Dataset entries |

* * *

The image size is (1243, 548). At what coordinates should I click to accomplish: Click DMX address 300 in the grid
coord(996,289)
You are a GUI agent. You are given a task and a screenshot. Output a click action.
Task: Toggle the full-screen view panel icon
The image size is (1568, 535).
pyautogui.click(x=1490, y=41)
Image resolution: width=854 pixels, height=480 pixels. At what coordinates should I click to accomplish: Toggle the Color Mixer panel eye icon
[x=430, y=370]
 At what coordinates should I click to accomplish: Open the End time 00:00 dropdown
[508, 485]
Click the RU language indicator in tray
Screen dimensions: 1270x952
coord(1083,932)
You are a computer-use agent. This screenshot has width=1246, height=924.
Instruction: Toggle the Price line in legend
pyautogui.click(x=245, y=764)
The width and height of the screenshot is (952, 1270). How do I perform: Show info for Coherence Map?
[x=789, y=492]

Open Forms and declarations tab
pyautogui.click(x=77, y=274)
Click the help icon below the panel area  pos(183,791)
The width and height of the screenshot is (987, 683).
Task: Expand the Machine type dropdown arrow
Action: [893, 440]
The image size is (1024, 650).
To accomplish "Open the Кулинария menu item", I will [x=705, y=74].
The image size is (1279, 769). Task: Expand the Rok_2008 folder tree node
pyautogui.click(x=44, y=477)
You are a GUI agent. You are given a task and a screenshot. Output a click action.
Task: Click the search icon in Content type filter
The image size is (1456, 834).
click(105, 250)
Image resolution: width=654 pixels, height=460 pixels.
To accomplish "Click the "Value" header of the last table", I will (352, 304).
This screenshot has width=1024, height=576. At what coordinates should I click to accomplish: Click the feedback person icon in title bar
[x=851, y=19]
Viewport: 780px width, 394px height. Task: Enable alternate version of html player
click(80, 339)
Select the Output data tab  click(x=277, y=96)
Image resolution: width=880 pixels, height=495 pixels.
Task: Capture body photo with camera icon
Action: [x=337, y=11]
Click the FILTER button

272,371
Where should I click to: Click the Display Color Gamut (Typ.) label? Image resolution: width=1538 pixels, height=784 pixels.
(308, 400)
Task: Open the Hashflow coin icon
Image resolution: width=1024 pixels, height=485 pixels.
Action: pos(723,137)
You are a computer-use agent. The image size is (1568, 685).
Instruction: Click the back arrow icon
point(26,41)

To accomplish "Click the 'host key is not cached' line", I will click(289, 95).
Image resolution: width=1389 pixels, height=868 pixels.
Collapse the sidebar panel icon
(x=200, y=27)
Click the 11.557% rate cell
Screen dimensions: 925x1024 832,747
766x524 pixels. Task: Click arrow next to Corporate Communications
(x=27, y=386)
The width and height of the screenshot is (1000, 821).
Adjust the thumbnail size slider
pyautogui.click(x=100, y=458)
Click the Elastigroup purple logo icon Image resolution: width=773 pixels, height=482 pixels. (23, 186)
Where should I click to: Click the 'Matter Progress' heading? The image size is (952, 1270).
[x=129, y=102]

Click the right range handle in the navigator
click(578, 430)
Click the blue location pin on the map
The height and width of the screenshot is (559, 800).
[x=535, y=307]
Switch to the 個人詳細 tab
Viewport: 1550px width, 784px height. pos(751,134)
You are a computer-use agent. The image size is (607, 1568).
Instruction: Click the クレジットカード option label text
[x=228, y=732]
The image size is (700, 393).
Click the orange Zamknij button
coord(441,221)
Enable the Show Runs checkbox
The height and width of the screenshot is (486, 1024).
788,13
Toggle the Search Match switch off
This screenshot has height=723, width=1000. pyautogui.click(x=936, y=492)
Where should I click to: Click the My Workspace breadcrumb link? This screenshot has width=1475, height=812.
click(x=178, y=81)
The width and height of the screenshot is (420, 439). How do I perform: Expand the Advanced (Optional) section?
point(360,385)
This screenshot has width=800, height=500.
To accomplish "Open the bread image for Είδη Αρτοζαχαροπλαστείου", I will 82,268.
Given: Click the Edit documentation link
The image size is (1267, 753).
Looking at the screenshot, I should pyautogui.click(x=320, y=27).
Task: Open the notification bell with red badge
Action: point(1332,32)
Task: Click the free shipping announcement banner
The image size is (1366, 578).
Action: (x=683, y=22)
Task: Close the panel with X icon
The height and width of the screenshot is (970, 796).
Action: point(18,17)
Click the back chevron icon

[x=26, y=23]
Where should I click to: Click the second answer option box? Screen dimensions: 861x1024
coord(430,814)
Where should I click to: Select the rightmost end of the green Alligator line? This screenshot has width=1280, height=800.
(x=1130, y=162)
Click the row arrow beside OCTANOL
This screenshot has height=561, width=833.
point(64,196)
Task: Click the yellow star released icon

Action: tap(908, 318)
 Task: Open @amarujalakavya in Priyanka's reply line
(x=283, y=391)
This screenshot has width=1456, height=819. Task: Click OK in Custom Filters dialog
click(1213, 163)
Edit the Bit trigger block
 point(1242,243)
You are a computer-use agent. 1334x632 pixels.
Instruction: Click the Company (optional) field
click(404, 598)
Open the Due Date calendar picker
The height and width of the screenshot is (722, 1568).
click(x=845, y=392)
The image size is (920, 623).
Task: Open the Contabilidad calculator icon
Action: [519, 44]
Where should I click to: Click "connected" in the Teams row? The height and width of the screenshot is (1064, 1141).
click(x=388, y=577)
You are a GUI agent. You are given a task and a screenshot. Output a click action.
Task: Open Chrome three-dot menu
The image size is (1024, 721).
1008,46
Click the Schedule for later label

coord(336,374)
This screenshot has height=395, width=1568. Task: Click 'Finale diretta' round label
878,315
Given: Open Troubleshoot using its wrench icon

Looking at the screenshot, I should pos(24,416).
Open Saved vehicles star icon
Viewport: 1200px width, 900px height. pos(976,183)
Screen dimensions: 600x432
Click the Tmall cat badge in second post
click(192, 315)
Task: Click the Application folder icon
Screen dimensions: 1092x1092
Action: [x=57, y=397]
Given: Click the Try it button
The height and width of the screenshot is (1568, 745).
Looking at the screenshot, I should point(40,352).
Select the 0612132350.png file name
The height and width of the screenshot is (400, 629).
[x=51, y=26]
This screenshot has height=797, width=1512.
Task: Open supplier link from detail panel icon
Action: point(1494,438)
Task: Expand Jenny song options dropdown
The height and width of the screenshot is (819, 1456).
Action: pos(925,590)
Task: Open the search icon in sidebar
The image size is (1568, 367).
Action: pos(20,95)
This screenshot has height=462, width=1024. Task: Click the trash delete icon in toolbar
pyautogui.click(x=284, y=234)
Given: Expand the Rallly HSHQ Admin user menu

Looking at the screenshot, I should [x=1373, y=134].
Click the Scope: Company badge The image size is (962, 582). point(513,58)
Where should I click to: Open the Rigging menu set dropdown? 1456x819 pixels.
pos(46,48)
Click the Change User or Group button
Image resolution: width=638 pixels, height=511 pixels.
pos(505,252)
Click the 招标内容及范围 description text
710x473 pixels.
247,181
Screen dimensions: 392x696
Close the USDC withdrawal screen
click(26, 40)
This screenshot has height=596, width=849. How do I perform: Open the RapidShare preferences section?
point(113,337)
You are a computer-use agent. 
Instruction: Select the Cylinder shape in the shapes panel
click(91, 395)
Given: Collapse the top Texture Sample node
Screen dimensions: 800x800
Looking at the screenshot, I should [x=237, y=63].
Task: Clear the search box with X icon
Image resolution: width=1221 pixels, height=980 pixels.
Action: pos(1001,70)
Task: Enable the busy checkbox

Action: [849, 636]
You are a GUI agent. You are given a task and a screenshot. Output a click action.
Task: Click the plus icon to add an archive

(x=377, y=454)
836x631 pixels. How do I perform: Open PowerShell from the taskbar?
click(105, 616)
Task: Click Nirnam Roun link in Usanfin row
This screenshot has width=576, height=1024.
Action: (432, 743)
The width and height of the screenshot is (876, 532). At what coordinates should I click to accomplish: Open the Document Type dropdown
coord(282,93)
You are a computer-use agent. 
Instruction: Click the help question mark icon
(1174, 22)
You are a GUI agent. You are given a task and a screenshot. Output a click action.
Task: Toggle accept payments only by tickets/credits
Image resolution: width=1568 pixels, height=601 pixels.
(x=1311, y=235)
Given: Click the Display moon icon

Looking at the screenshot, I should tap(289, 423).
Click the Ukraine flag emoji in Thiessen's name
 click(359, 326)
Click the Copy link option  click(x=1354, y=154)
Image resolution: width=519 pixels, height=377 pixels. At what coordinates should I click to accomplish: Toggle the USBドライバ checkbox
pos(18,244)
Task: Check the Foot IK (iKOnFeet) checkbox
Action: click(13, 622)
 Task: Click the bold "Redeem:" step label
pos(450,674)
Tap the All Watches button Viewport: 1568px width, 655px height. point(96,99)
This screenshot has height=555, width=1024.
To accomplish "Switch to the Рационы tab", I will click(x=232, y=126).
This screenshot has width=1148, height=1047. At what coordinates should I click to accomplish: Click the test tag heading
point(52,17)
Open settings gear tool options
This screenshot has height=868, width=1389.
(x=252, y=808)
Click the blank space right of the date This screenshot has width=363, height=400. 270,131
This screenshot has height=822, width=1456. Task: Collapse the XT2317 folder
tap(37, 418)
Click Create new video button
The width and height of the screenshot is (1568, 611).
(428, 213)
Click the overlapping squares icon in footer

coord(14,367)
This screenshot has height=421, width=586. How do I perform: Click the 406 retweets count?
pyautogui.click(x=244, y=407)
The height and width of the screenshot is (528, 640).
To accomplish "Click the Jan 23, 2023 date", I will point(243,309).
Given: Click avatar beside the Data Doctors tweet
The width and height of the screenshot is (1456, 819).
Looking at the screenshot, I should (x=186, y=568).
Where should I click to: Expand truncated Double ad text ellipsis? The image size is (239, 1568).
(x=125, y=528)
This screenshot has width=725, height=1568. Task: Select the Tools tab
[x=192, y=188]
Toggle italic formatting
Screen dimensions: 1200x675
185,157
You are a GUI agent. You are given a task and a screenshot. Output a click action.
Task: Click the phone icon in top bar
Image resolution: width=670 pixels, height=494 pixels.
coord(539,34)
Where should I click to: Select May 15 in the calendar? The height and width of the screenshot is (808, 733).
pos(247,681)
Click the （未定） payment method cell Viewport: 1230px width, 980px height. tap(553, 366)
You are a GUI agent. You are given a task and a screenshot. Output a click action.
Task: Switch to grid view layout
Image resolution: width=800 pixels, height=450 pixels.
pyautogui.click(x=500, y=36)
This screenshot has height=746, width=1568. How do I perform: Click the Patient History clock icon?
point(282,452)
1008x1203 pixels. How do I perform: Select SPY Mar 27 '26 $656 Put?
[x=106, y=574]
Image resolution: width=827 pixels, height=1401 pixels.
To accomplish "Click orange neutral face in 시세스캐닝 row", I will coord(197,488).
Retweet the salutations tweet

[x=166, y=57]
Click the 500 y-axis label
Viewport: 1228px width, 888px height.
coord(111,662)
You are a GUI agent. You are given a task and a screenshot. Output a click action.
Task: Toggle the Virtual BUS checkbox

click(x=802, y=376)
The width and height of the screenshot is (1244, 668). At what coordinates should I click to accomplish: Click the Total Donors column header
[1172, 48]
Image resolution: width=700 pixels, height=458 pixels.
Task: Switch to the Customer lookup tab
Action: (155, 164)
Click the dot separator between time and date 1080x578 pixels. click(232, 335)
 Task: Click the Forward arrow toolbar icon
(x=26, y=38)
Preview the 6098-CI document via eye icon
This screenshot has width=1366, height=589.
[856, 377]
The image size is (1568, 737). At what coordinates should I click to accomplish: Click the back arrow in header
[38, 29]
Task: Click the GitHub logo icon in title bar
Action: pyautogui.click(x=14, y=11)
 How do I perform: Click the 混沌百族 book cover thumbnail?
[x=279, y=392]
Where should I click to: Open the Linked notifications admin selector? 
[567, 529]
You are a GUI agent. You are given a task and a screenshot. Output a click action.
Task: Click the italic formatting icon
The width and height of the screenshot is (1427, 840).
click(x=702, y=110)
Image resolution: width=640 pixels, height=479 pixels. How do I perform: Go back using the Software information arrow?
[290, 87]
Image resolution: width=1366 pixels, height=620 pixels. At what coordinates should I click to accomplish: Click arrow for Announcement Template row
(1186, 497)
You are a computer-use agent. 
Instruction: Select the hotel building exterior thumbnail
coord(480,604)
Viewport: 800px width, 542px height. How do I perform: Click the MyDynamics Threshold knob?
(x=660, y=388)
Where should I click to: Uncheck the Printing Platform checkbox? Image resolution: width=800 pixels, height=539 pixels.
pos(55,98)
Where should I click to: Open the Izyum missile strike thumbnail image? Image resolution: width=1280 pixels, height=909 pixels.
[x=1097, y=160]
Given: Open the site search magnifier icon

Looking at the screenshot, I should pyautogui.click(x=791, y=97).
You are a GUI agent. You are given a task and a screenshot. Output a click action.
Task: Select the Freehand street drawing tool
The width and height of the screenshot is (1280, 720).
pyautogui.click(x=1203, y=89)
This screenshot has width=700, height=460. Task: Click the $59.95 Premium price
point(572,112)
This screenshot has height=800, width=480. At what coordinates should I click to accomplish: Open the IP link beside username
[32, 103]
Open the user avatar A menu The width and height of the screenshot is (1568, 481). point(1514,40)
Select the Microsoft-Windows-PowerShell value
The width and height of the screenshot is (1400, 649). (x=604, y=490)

* * *

Filter the records down to the lines that contain the string "avatar", and copy those lines.

ANSWER SECTION |
Given: Click avatar beside the Data Doctors tweet
Open the user avatar A menu The width and height of the screenshot is (1568, 481). point(1514,40)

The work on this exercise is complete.